Exercise — Look through the data below, and copy each line that carries the word "Given".

........

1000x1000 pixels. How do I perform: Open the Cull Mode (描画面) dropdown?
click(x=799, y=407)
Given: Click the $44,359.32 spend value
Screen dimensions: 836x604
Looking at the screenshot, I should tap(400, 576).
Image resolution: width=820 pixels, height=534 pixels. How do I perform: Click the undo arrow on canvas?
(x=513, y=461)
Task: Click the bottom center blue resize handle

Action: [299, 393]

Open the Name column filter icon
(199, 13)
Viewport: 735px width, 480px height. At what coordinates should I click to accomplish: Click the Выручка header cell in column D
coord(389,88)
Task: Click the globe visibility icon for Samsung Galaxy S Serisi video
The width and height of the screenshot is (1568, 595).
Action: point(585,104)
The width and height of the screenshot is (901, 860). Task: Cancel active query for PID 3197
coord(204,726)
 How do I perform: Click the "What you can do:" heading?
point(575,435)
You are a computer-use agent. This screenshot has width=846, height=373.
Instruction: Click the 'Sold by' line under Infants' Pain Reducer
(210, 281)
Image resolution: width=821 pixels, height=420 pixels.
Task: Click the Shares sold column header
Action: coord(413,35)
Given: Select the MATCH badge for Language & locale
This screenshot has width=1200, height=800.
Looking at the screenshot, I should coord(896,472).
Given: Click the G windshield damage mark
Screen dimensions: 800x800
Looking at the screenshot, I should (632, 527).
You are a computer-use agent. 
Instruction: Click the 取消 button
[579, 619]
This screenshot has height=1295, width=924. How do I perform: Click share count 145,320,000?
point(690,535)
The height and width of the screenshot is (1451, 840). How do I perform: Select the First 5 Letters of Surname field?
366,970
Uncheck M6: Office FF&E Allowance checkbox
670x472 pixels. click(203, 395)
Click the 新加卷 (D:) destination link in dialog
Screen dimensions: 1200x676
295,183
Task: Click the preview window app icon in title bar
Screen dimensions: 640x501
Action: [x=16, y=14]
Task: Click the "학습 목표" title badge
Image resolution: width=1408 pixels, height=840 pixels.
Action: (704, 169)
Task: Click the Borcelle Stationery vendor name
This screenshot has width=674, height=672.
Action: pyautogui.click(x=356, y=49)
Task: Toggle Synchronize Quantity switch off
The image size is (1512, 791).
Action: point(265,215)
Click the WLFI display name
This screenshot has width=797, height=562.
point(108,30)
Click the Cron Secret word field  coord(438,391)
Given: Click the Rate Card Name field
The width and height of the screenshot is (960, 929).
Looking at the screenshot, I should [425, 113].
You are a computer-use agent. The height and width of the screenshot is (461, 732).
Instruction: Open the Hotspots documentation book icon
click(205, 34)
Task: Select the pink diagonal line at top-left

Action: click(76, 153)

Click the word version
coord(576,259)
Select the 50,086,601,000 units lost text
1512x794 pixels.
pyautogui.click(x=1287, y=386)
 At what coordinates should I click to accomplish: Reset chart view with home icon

........

Exercise solution —
Given: Click the $44,359.32 spend value
Given: Select the MATCH badge for Language & locale
Given: Click the G windshield damage mark
Given: Click the Rate Card Name field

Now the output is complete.